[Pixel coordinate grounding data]

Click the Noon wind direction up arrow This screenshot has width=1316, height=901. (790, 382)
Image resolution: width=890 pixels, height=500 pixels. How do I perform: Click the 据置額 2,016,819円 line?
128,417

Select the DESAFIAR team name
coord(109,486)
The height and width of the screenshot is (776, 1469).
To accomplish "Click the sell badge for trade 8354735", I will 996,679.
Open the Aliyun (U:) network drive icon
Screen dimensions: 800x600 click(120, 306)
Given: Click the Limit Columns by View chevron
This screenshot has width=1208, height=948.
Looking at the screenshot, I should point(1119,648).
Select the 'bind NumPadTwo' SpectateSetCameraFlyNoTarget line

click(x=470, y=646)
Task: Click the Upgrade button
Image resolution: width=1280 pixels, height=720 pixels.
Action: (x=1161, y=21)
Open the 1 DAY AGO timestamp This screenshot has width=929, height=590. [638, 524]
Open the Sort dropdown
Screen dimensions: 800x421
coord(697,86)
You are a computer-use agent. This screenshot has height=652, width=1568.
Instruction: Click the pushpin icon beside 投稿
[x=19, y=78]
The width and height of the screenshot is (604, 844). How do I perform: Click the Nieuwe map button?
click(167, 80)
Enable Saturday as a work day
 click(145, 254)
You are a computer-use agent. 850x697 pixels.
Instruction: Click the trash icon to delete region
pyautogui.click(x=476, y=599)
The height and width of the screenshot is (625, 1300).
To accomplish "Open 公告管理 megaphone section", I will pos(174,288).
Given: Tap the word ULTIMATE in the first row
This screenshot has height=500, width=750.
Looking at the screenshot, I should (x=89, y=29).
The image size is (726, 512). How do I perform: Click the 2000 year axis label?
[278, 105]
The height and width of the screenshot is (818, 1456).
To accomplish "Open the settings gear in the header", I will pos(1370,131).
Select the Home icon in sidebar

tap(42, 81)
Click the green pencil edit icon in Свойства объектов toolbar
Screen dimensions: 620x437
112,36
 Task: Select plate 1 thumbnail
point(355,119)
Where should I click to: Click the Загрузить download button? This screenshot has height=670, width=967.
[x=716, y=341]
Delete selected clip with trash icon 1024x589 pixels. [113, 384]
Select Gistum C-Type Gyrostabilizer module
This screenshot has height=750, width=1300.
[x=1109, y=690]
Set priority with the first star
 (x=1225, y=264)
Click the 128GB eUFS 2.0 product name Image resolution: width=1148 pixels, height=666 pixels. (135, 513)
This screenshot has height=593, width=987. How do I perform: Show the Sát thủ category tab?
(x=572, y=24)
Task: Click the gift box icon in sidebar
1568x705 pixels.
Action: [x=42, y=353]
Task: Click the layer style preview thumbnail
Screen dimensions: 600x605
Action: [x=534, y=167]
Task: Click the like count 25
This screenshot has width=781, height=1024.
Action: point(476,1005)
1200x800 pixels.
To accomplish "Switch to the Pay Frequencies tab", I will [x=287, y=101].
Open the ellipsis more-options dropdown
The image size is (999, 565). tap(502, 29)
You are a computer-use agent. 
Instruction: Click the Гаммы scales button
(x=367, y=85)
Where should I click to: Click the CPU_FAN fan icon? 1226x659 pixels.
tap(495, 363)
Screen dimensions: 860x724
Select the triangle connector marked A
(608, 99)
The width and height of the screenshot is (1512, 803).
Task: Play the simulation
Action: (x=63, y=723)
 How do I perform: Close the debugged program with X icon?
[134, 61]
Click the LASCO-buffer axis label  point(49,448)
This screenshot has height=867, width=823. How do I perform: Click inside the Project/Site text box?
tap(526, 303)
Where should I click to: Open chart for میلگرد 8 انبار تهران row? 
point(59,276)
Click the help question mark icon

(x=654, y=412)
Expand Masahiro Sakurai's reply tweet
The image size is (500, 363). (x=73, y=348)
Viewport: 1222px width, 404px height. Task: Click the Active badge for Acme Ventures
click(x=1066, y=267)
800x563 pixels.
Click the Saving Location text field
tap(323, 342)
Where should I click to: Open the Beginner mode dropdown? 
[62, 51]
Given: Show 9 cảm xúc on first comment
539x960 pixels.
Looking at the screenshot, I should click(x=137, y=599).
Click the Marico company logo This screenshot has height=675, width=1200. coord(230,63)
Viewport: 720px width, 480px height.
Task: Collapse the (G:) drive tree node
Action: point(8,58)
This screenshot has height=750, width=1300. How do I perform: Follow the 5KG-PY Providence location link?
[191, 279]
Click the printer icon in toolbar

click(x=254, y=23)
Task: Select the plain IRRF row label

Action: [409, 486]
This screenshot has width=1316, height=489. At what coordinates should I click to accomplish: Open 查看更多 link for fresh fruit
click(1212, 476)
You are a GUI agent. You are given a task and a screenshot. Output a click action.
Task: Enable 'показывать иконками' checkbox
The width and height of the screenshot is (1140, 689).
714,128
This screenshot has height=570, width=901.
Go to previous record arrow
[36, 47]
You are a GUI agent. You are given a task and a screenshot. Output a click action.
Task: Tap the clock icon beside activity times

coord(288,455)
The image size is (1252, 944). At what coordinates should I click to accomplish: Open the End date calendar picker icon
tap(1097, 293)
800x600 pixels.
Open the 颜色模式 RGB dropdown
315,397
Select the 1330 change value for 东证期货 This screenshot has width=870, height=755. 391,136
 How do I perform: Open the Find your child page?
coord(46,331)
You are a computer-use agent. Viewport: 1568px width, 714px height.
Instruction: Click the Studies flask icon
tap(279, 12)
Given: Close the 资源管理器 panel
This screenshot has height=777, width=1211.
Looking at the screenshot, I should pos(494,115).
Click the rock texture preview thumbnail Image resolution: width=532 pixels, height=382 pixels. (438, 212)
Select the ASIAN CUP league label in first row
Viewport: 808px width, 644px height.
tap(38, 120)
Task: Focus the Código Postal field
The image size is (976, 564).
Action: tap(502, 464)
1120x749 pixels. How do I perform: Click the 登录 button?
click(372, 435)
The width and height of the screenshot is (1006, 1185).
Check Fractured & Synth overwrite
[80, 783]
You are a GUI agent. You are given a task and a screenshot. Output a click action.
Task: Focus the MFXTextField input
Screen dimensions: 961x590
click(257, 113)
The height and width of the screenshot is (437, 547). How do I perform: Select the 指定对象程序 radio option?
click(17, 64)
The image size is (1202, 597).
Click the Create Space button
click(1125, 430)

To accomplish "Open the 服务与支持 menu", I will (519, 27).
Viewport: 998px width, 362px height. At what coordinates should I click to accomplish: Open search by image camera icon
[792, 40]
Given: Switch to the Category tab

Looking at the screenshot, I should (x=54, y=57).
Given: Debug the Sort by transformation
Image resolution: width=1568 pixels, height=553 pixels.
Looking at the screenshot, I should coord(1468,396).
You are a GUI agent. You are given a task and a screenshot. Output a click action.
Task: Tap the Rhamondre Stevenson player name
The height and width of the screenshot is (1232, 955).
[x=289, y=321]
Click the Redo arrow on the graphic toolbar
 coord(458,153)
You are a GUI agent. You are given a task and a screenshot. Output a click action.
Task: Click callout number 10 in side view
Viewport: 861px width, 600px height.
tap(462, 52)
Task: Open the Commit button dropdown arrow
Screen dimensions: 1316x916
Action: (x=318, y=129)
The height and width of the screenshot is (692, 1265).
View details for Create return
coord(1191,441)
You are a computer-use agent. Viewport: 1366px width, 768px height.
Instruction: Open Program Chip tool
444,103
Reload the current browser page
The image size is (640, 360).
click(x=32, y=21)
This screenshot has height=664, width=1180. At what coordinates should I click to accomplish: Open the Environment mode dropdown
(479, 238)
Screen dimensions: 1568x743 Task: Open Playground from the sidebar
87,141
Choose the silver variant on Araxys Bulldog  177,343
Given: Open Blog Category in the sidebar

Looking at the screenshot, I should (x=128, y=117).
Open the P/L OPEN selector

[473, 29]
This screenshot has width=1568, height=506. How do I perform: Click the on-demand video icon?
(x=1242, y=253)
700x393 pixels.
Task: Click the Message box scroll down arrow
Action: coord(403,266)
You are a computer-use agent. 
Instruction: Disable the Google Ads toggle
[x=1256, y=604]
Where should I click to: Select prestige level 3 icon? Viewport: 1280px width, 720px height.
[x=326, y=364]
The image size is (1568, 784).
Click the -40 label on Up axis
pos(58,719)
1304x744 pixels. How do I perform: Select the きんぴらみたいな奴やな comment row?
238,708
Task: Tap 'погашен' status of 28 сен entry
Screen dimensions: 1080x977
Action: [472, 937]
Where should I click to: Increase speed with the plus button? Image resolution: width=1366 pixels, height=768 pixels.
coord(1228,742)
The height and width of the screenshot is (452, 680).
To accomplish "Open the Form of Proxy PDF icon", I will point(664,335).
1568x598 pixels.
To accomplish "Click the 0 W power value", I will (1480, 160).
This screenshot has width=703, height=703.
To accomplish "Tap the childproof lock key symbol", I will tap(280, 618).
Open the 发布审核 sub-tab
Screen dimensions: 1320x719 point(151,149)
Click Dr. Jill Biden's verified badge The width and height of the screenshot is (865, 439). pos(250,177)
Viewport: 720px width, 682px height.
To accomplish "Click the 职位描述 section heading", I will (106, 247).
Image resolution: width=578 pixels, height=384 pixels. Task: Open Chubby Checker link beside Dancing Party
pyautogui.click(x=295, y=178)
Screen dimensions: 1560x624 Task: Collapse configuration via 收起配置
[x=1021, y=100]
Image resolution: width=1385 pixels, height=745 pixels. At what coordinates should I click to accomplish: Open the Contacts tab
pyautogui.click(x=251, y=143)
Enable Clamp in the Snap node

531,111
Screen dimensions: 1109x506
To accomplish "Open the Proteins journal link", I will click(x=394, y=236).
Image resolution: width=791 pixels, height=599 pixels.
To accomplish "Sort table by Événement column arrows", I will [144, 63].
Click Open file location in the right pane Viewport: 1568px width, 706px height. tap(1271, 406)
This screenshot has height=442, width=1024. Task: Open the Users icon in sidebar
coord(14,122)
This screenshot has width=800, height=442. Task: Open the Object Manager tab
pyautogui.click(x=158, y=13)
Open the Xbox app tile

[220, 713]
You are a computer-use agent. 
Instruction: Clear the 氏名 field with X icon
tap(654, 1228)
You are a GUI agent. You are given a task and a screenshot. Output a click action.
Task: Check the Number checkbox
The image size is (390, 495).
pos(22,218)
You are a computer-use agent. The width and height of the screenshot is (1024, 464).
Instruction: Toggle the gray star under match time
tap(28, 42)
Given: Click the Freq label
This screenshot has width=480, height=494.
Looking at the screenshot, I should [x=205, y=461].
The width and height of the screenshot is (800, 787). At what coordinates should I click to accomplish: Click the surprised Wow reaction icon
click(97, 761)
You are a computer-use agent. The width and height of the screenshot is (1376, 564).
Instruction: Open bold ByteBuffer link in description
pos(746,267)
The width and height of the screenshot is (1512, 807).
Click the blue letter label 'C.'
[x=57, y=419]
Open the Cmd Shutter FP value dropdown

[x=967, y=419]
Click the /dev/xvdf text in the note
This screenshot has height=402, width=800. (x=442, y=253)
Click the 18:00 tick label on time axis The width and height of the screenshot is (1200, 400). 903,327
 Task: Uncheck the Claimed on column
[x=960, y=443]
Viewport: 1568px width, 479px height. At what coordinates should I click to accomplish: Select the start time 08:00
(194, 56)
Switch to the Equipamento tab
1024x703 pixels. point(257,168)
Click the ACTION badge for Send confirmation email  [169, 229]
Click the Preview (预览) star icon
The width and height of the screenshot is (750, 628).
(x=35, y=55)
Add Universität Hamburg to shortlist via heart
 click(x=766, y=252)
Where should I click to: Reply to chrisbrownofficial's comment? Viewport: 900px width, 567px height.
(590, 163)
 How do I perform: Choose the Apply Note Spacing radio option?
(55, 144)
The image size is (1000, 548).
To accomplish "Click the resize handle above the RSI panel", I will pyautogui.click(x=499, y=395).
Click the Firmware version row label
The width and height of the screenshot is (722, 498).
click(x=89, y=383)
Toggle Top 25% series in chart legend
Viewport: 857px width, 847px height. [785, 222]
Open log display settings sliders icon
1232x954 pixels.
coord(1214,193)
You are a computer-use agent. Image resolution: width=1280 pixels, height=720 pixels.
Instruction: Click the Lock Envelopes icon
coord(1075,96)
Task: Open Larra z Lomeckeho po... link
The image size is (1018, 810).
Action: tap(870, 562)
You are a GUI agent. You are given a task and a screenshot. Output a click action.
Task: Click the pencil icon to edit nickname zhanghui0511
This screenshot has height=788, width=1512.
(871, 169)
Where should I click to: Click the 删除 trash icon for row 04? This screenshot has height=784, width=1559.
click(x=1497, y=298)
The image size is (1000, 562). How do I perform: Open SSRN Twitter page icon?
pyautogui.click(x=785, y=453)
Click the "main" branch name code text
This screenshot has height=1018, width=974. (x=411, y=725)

◆ **WORK ORDER**
Work through the records above line by line and count those that hold the string "edit". Give only the result.

◆ **TASK RESPONSE**
2